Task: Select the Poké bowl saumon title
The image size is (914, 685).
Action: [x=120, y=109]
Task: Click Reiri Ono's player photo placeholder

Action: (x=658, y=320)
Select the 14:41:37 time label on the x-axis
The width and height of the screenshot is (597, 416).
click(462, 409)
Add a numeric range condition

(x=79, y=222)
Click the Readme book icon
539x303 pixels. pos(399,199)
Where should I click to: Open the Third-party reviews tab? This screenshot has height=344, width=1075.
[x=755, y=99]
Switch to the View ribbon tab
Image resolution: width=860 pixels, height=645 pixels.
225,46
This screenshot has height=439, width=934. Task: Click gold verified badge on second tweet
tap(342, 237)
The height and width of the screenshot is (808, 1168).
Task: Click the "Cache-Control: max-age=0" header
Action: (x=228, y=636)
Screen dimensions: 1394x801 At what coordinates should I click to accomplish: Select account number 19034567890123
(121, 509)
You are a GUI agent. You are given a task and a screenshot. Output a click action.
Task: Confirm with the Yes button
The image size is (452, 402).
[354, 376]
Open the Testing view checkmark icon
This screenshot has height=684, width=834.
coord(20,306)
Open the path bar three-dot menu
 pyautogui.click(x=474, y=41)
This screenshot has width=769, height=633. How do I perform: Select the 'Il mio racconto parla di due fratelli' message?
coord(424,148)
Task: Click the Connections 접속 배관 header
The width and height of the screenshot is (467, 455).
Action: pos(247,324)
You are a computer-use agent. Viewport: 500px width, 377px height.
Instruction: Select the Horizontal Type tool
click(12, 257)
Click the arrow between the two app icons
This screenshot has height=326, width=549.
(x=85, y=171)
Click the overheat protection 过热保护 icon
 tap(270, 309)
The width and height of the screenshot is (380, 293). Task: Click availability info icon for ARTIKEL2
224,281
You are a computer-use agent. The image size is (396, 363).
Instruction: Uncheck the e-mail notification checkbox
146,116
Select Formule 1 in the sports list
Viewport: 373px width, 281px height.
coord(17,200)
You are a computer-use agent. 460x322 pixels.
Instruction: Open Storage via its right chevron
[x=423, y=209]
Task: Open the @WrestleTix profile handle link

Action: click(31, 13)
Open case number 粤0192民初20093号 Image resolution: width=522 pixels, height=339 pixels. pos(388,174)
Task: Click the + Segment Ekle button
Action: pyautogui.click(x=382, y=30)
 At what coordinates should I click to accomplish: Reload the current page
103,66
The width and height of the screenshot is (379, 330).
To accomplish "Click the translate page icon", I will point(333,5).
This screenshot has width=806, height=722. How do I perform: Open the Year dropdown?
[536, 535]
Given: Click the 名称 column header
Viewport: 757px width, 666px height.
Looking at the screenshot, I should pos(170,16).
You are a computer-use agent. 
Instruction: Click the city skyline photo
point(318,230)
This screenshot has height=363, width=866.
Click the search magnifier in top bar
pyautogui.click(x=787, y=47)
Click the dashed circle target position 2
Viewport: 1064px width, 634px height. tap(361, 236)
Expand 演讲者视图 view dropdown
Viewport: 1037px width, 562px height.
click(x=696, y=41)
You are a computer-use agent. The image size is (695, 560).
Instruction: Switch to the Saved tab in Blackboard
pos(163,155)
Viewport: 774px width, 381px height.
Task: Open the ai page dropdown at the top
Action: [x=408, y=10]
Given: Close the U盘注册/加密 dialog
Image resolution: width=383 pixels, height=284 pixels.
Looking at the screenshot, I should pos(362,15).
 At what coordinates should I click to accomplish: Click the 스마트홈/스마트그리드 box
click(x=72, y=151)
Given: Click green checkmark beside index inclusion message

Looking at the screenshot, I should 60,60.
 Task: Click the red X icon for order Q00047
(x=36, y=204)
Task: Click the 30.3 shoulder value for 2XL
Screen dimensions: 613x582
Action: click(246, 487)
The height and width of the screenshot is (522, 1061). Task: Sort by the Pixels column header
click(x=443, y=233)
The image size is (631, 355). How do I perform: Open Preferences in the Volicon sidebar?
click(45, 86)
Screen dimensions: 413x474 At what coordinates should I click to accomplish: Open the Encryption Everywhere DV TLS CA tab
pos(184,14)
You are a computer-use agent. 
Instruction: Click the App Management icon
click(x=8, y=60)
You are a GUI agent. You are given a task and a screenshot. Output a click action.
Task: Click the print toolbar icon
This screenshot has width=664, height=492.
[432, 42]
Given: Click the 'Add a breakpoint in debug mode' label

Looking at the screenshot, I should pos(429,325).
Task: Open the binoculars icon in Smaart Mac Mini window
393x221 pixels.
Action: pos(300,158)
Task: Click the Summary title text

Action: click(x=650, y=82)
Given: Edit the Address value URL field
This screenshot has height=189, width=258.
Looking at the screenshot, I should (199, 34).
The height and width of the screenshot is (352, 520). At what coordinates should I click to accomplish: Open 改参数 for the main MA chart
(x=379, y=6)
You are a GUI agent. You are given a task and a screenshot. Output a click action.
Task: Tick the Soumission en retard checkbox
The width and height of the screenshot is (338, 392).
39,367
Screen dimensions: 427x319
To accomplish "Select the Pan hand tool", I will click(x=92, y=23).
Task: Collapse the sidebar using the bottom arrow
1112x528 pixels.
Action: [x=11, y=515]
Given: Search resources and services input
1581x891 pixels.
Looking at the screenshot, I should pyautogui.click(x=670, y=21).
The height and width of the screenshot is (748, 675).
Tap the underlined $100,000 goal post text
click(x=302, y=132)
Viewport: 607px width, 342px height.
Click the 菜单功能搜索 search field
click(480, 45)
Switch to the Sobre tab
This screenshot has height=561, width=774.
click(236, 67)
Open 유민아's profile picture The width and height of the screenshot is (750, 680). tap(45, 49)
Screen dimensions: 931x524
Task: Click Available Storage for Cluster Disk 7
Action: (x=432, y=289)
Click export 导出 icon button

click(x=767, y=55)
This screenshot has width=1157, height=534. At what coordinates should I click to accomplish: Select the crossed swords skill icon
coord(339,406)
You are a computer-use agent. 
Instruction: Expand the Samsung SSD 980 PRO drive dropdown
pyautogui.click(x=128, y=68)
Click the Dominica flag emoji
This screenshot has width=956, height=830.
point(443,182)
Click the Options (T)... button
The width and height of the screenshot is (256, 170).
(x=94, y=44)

PROMPT: Look for "computer" in each line of the material, then copy the lines where it is found.

RESULT FOR THIS EXERCISE:
You are a computer-use agent. Viewport: 500px width, 377px height.
You are a computer-use agent. The image size is (396, 363).
You are a computer-use agent. 460x322 pixels.
You are a computer-use agent. 
You are a computer-use agent. The image size is (695, 560).
You are a computer-use agent. 
You are a computer-use agent. 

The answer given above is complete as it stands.